Saturday, August 31, 2013






Deficit Amnesia

Oh, but for the good old days when Republicans were in favor of nothing but cutting income taxes- and practically admitted it.

Think Progress takes us back to those times, before President Clinton on August 10, 1993 signed the Omnibus Budget Reconciliation Act of 1993, nicknamed (not really) by Republicans as "The Path to Hell.Act."

In February of that year, Representative Bill Archer of Texas maintained he wished Clinton's program would "increase jobs and the standard of living (but) his massive tax increases will do just the opposite."   Representative Thomas Ewing of Illinois contended "the Clinton plan will hurt the economy and kill new job creation... by crippling small- and medium-sized businesses, the plan will kill jobs."

The following month, Rep. Phil Crane of Illinois argued "the budget proposal offered by the Democrats is a recipe for economic and fiscal disaster."  Representative Jim Ranstad of Minnesota claimed "Economists across the ideological spectrum are convinced that the Clinton tax increases will lead to widespread job loss."

May brought California's Christoper Cox labeling the tax increase a "Dr. Kevorkian plan for our economy" (which) "will kill jobs, kill businesses, and yes, kill even the higher tax revenues that these suicidal tax increasers hope to gain." Texas' Bill Archer argued the plan would cut jobs "and the standard of living for Americans."

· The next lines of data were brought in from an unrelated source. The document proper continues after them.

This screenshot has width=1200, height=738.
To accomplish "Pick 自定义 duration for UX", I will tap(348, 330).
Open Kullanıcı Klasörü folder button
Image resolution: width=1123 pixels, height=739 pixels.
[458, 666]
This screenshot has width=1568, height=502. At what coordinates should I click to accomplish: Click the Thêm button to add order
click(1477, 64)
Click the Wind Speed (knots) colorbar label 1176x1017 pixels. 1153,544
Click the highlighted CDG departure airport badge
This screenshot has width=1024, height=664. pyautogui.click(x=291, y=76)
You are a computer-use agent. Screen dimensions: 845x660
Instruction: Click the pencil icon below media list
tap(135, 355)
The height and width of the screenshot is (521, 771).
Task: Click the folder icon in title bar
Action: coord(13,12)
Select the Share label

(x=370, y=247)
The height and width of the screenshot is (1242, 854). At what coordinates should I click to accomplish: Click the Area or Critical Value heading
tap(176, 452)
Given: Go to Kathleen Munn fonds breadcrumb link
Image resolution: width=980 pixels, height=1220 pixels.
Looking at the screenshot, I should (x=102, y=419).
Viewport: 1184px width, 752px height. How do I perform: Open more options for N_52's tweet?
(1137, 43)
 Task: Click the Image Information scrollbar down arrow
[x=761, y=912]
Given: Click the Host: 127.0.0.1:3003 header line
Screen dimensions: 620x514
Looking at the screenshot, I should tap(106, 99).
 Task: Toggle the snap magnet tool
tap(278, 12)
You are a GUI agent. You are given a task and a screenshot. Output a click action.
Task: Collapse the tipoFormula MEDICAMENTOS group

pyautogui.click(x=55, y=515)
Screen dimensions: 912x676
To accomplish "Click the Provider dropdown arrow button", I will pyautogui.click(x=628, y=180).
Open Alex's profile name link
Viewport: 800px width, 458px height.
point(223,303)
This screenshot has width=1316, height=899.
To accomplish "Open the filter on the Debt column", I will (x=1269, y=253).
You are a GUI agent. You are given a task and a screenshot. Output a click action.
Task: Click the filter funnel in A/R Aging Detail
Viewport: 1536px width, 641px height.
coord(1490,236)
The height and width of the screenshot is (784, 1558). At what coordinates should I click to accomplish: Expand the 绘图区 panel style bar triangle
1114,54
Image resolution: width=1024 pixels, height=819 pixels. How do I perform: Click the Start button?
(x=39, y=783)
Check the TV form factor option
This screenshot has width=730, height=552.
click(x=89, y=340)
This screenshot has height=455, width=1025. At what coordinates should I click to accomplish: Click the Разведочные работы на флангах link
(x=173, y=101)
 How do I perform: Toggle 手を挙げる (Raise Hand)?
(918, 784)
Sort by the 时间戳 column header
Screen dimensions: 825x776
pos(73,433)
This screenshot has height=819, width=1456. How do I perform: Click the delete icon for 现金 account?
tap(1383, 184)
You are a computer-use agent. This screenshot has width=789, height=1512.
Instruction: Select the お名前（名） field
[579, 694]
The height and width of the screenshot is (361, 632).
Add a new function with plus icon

In July, Representative Bob Goodlatte of Georgia contended small businesses "will be the hardest hit by the Clinton tax-and-spend budget because when you raise taxes, you kill jobs."  The following month, the budget plan was condemned by Representatives Kasich, Dornan, Armey, and Helflin, the latter notably claiming it "will raise your taxes, increase the deficit, and kill over 1 million jobs."

The pattern of criticism had been launched in February when the leader of those gentlemen, then-Minority Whip Gingrich, had complained

We have all too many people in the Democratic administration who are talking about bigger Government, bigger bureaucracy, more programs, and higher taxes. I believe that that will in fact kill the current recovery and put us back in a recession. It might take 1 1/2 or 2 years, but it will happen.

And those Republicans backed their words with action, for every Republican in the House of Representatives voted against the budget.  The GOP's solidarity held firm in the Senate, with the increase opposed by each of its members, including Oklahoma's Don Nickles, Utah's Orrin Hatch, Iowa's Chuck Grassley, and Kentucky's Mitch McConnell, who predicted the "package will not reduce the Federal debt, or even balance one annual budget for that matter."

In retrospect, the tax increase was the centerpiece of President Clinton's economic plan, which helped create the longest period of economic growth in United States history and balanced budgets, one of which was handed to President George W. Bush, who quickly (and intentionally) squandered it.

A party whose leaders have backbone would acknowledge their error.  It would embrace its position of 1993 and emphasize that the Republican Party is the party of lower taxes, or that the stock market boom and/or dot-com bubble was largely responsible.

But no, because dishonesty is the easy way out, and if Republicans cannot misinform their supporters, they really have no reason to exist.  Last December, MSNBC's Lawrence O'Donnell asked Gingrich for an apology for predicting the Clinton budget would produce a recession, whereupon the former Speaker and future Crossfire host claimed "When we balanced the budget, we balanced the budget with a tax cut, not a tax increase. Four consecutive balanced budget with a tax cut, not a tax increase. "

Gingrich is not alone in rewriting history.  Interviewed by Rush Limbaugh on Wednesday, Senator Ted Cruz stated

I think you're exactly right about the history of 1995, that there was some short-term political pain. But, at the same time, because Republicans stood together, we saw year after year of balanced budgets which never would have happened if Republicans had folded like they're trying to fold right now.

You knew nothing could be accurate when it starts with "(Rush), I think you're exactly right."